Data extracts:
^^^^^^^^

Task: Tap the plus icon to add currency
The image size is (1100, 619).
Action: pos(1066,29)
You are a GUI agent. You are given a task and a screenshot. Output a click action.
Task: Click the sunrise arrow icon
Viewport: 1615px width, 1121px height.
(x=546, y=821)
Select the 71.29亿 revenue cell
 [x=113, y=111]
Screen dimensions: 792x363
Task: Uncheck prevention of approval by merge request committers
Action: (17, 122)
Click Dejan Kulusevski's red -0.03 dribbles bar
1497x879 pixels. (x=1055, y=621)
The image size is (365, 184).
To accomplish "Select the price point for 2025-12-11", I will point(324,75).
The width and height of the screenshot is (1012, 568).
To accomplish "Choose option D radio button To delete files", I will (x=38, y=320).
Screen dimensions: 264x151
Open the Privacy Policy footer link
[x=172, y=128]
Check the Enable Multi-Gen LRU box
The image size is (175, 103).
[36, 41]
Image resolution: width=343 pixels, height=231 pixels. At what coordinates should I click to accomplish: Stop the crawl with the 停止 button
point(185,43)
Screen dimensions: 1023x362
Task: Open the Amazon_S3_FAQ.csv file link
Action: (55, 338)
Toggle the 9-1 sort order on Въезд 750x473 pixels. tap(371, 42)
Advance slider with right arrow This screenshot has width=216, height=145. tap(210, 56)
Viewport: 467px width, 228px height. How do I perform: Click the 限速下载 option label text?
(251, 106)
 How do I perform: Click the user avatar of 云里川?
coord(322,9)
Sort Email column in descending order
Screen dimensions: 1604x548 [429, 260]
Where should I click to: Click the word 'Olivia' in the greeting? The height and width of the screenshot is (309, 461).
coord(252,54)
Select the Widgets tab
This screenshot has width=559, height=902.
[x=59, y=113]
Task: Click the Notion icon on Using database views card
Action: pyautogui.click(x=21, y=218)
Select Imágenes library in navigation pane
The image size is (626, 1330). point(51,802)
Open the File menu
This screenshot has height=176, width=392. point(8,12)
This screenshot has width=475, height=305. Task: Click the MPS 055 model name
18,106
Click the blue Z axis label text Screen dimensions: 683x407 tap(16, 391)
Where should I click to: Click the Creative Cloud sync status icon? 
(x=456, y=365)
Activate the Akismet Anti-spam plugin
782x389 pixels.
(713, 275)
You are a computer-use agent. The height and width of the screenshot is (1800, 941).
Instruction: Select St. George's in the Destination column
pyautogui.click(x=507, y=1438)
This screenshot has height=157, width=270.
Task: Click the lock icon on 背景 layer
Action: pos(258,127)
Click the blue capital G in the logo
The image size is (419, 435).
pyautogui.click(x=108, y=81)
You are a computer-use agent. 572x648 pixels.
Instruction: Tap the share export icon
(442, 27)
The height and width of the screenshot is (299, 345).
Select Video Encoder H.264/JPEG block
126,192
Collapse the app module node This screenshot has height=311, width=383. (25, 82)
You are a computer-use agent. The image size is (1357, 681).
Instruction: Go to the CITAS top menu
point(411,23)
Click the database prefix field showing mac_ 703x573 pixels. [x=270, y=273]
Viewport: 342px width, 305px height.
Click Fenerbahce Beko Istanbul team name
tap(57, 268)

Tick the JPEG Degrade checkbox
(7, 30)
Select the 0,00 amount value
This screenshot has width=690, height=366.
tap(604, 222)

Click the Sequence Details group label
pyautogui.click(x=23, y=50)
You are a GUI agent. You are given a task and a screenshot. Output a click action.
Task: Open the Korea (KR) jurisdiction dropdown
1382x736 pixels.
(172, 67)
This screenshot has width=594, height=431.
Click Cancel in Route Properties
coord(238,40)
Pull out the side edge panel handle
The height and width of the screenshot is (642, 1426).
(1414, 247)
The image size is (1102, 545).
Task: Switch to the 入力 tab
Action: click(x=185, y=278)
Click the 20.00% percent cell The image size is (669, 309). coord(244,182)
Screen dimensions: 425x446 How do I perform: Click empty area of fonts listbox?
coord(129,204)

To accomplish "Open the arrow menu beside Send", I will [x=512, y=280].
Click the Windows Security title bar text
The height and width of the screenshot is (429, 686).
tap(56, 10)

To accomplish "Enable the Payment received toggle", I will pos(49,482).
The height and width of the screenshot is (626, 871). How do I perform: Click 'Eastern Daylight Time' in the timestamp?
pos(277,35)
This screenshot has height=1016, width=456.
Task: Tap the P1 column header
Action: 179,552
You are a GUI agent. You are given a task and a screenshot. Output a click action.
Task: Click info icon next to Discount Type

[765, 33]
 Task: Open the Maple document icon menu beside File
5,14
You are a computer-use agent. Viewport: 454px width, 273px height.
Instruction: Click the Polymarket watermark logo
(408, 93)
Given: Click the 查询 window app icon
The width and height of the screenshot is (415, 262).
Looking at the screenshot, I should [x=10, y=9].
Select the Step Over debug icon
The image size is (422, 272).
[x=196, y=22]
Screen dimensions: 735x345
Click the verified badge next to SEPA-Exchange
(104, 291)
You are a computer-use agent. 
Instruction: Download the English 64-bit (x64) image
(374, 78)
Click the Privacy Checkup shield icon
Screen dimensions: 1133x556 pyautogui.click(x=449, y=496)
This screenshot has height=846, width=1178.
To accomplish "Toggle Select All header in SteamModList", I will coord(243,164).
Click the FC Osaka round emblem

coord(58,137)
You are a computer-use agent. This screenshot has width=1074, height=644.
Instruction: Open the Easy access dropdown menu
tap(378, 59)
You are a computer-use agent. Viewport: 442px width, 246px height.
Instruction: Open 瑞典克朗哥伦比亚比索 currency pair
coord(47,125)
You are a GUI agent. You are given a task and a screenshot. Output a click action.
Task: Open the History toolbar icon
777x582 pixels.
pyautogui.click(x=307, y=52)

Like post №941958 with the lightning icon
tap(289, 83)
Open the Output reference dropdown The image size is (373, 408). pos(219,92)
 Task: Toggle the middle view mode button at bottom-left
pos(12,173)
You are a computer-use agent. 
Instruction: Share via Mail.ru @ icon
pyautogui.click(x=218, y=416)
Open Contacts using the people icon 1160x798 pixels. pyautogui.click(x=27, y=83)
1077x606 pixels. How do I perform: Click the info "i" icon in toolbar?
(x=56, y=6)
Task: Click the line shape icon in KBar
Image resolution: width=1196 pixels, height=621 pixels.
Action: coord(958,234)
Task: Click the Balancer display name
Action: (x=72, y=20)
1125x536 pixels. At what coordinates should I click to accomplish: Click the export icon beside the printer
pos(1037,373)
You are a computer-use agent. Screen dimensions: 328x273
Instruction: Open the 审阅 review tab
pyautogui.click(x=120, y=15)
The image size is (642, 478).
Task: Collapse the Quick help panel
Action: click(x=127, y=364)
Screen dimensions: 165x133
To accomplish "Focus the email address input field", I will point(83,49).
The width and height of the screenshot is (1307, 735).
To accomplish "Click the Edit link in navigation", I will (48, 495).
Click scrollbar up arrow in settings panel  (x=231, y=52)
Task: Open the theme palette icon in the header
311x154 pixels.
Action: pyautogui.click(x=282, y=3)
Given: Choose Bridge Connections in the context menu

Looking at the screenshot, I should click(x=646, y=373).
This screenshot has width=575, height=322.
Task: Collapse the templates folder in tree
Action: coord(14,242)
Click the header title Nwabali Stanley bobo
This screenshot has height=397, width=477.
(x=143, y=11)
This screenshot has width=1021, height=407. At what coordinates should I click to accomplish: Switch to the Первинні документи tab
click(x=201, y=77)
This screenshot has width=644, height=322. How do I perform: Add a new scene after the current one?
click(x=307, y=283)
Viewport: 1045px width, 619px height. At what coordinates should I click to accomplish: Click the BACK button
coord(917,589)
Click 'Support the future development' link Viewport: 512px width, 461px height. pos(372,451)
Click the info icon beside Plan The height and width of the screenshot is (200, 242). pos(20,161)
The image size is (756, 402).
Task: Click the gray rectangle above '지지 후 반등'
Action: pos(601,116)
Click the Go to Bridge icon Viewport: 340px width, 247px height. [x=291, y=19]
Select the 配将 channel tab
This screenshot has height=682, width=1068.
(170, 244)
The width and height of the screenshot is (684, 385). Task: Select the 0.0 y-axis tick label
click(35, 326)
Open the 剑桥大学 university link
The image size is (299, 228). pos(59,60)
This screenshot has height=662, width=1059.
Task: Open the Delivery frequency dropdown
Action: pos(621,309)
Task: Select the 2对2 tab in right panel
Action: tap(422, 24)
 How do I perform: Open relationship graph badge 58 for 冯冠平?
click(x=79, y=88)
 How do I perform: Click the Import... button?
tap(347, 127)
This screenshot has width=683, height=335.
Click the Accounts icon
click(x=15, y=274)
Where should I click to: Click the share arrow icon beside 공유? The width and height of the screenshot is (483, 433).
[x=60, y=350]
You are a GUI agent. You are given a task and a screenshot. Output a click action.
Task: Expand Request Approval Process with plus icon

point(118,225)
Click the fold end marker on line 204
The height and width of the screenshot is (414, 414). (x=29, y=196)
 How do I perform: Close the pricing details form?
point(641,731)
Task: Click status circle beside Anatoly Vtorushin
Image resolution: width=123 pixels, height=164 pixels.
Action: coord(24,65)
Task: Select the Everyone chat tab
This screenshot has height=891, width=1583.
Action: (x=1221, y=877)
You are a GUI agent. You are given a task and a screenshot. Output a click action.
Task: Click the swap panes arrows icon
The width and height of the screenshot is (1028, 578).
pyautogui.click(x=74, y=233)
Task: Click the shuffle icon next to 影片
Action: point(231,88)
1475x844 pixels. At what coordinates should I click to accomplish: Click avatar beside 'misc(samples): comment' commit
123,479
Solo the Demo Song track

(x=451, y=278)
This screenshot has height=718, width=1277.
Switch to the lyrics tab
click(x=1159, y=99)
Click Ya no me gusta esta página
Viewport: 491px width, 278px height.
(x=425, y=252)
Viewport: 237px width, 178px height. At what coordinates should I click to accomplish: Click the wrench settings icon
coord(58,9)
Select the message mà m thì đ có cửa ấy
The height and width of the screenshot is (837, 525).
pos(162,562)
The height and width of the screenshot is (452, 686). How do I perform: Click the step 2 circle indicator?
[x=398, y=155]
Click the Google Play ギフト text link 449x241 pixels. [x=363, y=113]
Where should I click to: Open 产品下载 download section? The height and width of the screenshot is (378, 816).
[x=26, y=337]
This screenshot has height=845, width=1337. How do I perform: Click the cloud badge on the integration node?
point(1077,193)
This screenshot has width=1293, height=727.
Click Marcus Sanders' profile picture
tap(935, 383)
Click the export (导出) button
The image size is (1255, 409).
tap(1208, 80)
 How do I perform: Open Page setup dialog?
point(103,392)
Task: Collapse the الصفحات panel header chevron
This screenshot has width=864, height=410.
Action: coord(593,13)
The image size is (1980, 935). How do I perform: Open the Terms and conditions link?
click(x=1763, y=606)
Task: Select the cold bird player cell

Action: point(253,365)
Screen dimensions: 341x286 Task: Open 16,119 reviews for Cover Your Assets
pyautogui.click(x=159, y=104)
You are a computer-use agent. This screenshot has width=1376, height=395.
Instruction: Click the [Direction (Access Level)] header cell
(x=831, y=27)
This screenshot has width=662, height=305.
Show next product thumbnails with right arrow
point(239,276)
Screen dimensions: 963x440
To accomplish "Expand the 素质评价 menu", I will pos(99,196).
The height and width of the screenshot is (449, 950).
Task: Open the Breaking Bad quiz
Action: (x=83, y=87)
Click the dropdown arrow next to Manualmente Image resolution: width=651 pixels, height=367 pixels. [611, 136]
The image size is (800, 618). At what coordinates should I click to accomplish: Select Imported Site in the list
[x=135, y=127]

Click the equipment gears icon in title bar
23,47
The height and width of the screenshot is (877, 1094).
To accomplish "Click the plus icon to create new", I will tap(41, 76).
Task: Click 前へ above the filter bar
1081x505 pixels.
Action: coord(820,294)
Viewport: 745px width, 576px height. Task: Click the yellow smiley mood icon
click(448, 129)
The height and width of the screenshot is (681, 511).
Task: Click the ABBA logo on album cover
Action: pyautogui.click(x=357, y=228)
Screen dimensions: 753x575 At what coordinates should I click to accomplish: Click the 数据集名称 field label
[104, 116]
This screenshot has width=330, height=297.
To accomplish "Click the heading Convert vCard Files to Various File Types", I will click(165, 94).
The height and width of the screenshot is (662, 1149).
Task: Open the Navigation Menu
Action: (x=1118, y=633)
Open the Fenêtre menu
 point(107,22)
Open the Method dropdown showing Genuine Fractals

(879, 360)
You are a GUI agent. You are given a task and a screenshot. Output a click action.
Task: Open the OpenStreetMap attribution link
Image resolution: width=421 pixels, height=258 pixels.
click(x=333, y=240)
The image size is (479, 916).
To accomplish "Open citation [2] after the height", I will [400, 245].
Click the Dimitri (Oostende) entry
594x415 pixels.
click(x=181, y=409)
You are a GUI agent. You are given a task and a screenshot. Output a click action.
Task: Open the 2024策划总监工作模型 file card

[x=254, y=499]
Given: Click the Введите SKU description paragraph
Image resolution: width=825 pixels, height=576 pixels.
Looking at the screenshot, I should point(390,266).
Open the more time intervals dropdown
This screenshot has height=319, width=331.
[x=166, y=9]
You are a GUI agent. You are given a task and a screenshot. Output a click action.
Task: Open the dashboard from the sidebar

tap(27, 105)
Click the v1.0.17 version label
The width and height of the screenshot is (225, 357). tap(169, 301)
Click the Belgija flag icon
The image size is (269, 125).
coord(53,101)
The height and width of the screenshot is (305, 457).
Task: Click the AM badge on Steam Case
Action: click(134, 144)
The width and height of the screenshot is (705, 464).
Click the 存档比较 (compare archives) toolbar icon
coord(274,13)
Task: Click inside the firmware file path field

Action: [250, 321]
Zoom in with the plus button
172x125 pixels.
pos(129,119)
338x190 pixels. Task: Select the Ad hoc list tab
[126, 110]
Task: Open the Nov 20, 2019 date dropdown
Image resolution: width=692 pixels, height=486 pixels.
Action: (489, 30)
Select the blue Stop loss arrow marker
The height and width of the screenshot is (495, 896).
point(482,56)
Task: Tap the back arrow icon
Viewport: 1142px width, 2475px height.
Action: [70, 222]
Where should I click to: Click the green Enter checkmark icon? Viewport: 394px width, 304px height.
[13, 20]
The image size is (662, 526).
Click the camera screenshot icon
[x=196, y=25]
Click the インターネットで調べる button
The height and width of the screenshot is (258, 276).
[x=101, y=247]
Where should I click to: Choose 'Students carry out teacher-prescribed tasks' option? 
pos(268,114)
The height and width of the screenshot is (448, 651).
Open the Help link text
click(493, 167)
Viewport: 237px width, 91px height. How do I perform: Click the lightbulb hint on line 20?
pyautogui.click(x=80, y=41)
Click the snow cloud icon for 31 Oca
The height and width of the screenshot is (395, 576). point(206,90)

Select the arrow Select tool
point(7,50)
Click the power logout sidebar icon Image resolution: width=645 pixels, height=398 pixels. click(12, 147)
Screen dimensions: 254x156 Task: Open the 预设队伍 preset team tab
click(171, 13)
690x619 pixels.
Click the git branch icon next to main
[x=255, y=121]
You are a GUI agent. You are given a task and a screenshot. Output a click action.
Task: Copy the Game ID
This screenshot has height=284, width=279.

^^^^^^^^

What you are asked to do: All lines in the records with the string "blue" should be copied out.

Task response:
Click the blue Z axis label text Screen dimensions: 683x407 tap(16, 391)
Click the blue capital G in the logo
Select the blue Stop loss arrow marker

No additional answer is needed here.